> Required task
Reproduce all the items below with every instance of "accomplish" replaced by "complete", and leave everything else unchanged.

> Available data
● ● ●
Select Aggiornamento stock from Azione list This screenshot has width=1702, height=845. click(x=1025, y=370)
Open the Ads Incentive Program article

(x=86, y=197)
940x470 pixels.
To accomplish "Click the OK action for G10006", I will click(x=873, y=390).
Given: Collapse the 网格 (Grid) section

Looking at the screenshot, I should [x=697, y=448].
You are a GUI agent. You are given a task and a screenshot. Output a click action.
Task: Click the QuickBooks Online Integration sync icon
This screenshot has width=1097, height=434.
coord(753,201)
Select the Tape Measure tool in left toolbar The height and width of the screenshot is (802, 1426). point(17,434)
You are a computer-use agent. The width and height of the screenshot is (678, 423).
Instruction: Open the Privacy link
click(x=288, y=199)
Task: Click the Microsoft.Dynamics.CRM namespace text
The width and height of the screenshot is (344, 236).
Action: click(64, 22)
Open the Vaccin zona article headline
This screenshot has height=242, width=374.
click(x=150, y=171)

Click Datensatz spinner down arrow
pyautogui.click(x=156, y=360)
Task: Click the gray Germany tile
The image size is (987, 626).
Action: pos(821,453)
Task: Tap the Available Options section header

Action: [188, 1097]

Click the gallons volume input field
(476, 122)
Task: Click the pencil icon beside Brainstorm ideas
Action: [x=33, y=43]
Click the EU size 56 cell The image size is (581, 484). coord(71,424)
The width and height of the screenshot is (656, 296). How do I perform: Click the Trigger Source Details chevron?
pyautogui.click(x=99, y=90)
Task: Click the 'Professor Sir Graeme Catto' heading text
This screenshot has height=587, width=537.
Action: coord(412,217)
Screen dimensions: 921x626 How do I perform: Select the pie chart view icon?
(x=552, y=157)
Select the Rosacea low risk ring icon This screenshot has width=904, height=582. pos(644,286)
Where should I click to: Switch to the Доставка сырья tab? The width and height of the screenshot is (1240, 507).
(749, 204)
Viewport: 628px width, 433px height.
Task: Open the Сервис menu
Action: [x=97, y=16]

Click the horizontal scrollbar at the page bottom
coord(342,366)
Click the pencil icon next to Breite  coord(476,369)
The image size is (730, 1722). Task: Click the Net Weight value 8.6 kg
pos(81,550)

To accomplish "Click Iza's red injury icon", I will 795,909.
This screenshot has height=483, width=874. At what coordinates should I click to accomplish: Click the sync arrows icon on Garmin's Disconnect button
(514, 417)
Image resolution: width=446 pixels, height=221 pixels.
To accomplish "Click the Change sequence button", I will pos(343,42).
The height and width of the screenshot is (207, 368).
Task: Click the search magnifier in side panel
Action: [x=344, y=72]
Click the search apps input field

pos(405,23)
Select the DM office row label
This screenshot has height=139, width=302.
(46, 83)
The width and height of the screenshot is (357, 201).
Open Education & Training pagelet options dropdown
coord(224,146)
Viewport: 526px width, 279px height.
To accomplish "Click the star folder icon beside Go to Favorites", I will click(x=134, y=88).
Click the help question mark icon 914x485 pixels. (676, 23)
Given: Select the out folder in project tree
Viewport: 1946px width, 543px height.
● ● ●
> Response for this exercise
Select Aggiornamento stock from Azione list This screenshot has width=1702, height=845. click(x=1025, y=370)
Open the Ads Incentive Program article

(x=86, y=197)
940x470 pixels.
To complete "Click the OK action for G10006", I will click(x=873, y=390).
Given: Collapse the 网格 (Grid) section

Looking at the screenshot, I should [x=697, y=448].
You are a GUI agent. You are given a task and a screenshot. Output a click action.
Task: Click the QuickBooks Online Integration sync icon
This screenshot has width=1097, height=434.
coord(753,201)
Select the Tape Measure tool in left toolbar The height and width of the screenshot is (802, 1426). point(17,434)
You are a computer-use agent. The width and height of the screenshot is (678, 423).
Instruction: Open the Privacy link
click(x=288, y=199)
Task: Click the Microsoft.Dynamics.CRM namespace text
The width and height of the screenshot is (344, 236).
Action: click(64, 22)
Open the Vaccin zona article headline
This screenshot has height=242, width=374.
click(x=150, y=171)

Click Datensatz spinner down arrow
pyautogui.click(x=156, y=360)
Task: Click the gray Germany tile
The image size is (987, 626).
Action: pos(821,453)
Task: Tap the Available Options section header

Action: [188, 1097]

Click the gallons volume input field
(476, 122)
Task: Click the pencil icon beside Brainstorm ideas
Action: [x=33, y=43]
Click the EU size 56 cell The image size is (581, 484). coord(71,424)
The width and height of the screenshot is (656, 296). How do I perform: Click the Trigger Source Details chevron?
pyautogui.click(x=99, y=90)
Task: Click the 'Professor Sir Graeme Catto' heading text
This screenshot has height=587, width=537.
Action: coord(412,217)
Screen dimensions: 921x626 How do I perform: Select the pie chart view icon?
(x=552, y=157)
Select the Rosacea low risk ring icon This screenshot has width=904, height=582. pos(644,286)
Where should I click to: Switch to the Доставка сырья tab? The width and height of the screenshot is (1240, 507).
(749, 204)
Viewport: 628px width, 433px height.
Task: Open the Сервис menu
Action: [x=97, y=16]

Click the horizontal scrollbar at the page bottom
coord(342,366)
Click the pencil icon next to Breite  coord(476,369)
The image size is (730, 1722). Task: Click the Net Weight value 8.6 kg
pos(81,550)

To complete "Click Iza's red injury icon", I will 795,909.
This screenshot has height=483, width=874. At what coordinates should I click to complete: Click the sync arrows icon on Garmin's Disconnect button
(514, 417)
Image resolution: width=446 pixels, height=221 pixels.
To complete "Click the Change sequence button", I will pos(343,42).
The height and width of the screenshot is (207, 368).
Task: Click the search magnifier in side panel
Action: [x=344, y=72]
Click the search apps input field

pos(405,23)
Select the DM office row label
This screenshot has height=139, width=302.
(46, 83)
The width and height of the screenshot is (357, 201).
Open Education & Training pagelet options dropdown
coord(224,146)
Viewport: 526px width, 279px height.
To complete "Click the star folder icon beside Go to Favorites", I will click(x=134, y=88).
Click the help question mark icon 914x485 pixels. (676, 23)
Given: Select the out folder in project tree
Viewport: 1946px width, 543px height.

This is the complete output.